ECLI:NL:RBDHA:2021:10482
Rechtbank Den Haag
- Eerste aanleg - enkelvoudig
- Rechtspraak.nl
Afwijzing aanvraag toevoeging en niet-ontvankelijk verklaring bezwaar
In deze zaak heeft eiser, vertegenwoordigd door zijn gemachtigde mr. M.J.G. Schroeder, een aanvraag ingediend voor een toevoeging op 10 oktober 2020. De aanvraag werd door het bestuur van de Raad voor Rechtsbijstand afgewezen in een besluit van 20 oktober 2020. Eiser heeft bezwaar gemaakt tegen deze afwijzing, maar in het bestreden besluit van 18 maart 2021 werd het bezwaar niet-ontvankelijk verklaard. Eiser heeft hiertegen beroep ingesteld. De rechtbank heeft vastgesteld dat geen van de partijen gebruik heeft gemaakt van het recht om ter zitting te worden gehoord, waarna het onderzoek is gesloten.
De rechtbank overweegt dat de afwijzing van de aanvraag om toevoeging terecht is, omdat de rechtsbijstand waarvoor de toevoeging was aangevraagd inmiddels was beëindigd. Eiser was van mening dat zijn bezwaar ten onrechte niet-ontvankelijk was verklaard, omdat hij na de aanvraag nog bijstand had gekregen van zijn gemachtigde. De rechtbank oordeelt echter dat het al dan niet toekennen van de toevoeging geen invloed meer heeft op de kwaliteit van de rechtsbijstand of op andere financiële gevolgen, aangezien de rechtsbijstand al was beëindigd. Daarom heeft de rechtbank het beroep ongegrond verklaard en is er geen aanleiding voor een proceskostenvergoeding.
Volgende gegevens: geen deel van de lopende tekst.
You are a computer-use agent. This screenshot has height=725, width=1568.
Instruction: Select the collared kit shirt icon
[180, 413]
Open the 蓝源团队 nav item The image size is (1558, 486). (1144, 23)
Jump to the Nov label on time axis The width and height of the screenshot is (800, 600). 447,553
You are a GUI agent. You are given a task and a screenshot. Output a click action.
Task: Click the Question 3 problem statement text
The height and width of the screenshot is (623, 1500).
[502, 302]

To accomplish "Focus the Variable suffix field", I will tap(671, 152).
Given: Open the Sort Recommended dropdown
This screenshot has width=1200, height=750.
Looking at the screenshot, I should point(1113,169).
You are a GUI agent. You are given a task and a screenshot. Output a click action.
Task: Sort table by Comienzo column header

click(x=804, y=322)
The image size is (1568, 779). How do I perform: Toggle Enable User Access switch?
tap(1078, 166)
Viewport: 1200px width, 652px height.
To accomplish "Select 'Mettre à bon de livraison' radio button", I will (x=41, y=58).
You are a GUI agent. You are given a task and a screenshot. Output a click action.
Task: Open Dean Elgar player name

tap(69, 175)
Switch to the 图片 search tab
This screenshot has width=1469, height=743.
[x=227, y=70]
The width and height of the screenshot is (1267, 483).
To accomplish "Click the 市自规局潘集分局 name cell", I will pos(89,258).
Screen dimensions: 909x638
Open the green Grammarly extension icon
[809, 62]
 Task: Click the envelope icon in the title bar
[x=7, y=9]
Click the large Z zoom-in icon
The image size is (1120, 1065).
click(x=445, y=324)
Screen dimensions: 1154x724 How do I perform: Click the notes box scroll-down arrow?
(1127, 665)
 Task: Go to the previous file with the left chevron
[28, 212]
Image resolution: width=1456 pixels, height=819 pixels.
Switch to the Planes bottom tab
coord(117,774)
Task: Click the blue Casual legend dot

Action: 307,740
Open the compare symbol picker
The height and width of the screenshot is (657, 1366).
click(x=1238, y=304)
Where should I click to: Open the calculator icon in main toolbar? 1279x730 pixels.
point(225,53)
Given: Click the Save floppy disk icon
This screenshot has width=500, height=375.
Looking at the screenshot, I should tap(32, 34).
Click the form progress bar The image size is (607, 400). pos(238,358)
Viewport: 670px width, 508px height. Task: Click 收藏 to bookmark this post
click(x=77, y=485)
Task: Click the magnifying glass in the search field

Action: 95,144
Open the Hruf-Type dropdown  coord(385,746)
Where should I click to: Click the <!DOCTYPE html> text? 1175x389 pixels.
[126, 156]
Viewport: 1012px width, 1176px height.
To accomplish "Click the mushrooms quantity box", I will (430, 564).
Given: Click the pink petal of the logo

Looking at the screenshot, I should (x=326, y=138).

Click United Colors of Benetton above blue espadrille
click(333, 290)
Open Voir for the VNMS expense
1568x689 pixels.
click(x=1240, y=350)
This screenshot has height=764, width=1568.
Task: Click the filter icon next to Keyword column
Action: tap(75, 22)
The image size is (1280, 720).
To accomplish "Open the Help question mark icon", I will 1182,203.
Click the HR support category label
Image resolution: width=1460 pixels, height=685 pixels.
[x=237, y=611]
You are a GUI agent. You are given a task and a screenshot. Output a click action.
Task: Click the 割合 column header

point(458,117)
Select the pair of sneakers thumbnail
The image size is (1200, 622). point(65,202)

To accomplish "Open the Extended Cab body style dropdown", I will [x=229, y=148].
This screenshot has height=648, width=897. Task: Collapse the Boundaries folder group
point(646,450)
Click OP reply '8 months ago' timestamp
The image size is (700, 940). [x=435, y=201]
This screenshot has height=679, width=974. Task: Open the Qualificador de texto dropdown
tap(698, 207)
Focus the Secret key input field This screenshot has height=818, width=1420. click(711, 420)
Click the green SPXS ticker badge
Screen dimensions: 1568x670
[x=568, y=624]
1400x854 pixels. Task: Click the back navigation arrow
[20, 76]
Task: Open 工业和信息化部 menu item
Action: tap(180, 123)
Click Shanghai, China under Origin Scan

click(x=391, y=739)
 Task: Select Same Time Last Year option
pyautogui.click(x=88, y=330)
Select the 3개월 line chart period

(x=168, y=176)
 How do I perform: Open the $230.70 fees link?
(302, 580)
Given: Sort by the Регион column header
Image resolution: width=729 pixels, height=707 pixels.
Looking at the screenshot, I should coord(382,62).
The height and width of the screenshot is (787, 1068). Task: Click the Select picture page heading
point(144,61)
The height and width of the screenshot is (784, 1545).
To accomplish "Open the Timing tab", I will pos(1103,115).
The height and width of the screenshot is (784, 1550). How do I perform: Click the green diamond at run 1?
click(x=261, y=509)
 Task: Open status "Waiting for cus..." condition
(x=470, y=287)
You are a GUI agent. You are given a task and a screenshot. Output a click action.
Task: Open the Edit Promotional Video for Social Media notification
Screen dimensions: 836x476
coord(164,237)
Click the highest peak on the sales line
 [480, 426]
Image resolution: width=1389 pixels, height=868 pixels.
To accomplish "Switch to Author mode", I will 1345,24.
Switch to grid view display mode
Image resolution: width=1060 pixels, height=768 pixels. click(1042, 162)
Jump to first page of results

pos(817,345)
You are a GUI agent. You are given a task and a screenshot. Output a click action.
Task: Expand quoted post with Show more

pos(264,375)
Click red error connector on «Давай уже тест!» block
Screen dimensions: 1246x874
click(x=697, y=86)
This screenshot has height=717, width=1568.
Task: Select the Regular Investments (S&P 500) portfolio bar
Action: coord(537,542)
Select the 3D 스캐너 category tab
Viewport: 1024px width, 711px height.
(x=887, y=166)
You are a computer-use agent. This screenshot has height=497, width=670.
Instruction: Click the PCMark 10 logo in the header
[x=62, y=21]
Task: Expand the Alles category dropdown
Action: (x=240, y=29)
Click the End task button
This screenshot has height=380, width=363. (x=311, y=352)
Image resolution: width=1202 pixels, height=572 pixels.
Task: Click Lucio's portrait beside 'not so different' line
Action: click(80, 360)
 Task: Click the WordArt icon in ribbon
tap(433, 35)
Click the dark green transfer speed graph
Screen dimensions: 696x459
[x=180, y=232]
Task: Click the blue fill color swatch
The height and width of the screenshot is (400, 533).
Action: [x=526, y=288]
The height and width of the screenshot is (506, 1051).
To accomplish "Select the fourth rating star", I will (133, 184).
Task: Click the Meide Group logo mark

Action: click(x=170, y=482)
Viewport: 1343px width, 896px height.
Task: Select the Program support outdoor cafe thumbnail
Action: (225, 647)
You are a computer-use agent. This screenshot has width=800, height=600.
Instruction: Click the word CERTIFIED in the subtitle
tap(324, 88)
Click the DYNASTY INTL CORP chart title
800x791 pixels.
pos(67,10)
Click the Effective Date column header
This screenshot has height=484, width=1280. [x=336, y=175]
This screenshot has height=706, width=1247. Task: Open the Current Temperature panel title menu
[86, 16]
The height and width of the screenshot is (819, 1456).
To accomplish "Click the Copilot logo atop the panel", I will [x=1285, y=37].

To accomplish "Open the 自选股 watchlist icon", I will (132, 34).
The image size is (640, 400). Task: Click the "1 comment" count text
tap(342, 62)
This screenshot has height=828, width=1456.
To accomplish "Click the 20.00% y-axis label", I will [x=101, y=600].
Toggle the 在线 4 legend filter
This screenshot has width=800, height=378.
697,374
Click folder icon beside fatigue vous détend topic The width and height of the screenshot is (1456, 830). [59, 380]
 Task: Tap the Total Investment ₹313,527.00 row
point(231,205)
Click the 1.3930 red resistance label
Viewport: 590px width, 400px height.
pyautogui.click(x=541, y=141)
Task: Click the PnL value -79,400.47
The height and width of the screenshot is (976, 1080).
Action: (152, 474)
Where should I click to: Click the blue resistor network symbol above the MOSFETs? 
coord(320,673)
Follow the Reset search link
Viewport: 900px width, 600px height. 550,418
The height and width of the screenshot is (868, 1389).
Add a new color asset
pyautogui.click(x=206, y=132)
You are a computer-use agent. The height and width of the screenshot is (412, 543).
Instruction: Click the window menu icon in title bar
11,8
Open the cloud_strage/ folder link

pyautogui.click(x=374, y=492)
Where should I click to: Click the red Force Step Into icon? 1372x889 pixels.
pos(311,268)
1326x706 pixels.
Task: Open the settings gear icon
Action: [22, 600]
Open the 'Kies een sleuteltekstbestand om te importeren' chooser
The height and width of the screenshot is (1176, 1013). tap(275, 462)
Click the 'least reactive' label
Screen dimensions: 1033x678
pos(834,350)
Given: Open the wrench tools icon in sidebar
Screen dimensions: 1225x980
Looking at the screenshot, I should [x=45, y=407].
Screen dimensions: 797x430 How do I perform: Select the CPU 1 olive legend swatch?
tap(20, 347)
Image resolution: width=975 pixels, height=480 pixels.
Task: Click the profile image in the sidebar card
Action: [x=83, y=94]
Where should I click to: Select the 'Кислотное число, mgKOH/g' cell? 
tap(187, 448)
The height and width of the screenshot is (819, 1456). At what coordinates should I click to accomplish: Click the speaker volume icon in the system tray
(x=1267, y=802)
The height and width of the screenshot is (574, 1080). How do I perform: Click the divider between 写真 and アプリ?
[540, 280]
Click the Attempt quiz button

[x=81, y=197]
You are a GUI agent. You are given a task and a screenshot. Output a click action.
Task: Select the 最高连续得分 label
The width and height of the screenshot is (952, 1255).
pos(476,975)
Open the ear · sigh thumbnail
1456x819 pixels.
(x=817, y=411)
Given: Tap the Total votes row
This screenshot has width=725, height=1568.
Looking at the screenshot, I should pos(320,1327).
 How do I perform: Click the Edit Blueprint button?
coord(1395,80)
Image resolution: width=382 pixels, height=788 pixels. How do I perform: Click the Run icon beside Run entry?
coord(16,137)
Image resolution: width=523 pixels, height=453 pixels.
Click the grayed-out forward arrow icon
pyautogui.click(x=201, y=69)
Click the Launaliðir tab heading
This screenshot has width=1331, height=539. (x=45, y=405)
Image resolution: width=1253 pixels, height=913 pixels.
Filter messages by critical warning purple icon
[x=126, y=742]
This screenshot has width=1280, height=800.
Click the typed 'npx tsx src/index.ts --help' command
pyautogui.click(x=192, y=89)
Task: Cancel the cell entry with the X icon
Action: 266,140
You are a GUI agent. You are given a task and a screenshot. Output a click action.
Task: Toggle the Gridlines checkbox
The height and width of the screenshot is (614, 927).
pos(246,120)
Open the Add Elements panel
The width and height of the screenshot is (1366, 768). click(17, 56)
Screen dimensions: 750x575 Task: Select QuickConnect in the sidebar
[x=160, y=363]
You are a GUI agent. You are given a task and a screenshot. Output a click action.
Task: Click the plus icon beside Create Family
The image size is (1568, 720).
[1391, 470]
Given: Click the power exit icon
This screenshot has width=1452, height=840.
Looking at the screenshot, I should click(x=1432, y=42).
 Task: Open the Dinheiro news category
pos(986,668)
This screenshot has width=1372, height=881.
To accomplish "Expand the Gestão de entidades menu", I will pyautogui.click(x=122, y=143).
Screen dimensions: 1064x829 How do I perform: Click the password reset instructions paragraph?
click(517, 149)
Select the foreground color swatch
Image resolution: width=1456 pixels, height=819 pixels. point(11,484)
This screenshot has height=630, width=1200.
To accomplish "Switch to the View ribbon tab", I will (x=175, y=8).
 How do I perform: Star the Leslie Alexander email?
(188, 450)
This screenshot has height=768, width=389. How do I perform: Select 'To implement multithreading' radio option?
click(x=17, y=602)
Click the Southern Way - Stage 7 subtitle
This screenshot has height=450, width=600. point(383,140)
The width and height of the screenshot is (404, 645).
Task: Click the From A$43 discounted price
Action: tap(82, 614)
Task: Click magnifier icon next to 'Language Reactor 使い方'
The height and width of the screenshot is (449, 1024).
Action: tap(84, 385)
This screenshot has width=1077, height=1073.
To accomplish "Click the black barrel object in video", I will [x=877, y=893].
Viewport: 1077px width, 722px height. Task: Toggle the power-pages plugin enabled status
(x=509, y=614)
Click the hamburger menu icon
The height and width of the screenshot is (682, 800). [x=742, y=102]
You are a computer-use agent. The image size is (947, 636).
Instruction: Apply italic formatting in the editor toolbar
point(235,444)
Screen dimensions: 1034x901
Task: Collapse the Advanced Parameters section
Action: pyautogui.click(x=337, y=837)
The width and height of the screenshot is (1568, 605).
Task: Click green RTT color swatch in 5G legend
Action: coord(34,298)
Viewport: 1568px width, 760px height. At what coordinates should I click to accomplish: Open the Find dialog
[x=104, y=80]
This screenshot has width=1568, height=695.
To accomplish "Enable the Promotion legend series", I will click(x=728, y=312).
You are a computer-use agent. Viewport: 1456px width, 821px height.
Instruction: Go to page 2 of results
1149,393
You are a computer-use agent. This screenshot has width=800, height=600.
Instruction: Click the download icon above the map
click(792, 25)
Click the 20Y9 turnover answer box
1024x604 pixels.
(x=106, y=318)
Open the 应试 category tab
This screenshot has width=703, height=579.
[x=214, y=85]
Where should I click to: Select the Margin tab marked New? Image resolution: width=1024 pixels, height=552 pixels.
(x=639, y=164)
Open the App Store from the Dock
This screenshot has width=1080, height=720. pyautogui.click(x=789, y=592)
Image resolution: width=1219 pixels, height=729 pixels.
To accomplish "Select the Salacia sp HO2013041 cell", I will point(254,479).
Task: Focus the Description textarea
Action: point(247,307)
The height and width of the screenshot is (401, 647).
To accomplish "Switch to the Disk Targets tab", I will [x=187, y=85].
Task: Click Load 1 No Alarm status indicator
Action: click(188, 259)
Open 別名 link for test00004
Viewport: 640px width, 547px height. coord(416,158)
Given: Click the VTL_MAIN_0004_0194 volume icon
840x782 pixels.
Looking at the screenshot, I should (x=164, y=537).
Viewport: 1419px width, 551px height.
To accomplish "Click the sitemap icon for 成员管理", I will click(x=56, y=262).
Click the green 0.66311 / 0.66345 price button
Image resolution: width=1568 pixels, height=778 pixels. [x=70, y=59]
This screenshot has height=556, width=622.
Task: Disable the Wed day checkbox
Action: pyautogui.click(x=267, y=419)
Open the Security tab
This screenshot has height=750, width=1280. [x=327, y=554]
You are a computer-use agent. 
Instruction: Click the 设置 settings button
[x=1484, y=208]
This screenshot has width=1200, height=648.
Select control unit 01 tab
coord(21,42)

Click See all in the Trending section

De uitspraak is gedaan door mr. J.J.P. Bosman op 17 september 2021, en een afschrift is verzonden aan de betrokken partijen. Eiser is geïnformeerd over de mogelijkheid om binnen zes weken na verzending van de uitspraak in beroep te gaan bij de Afdeling bestuursrechtspraak van de Raad van State.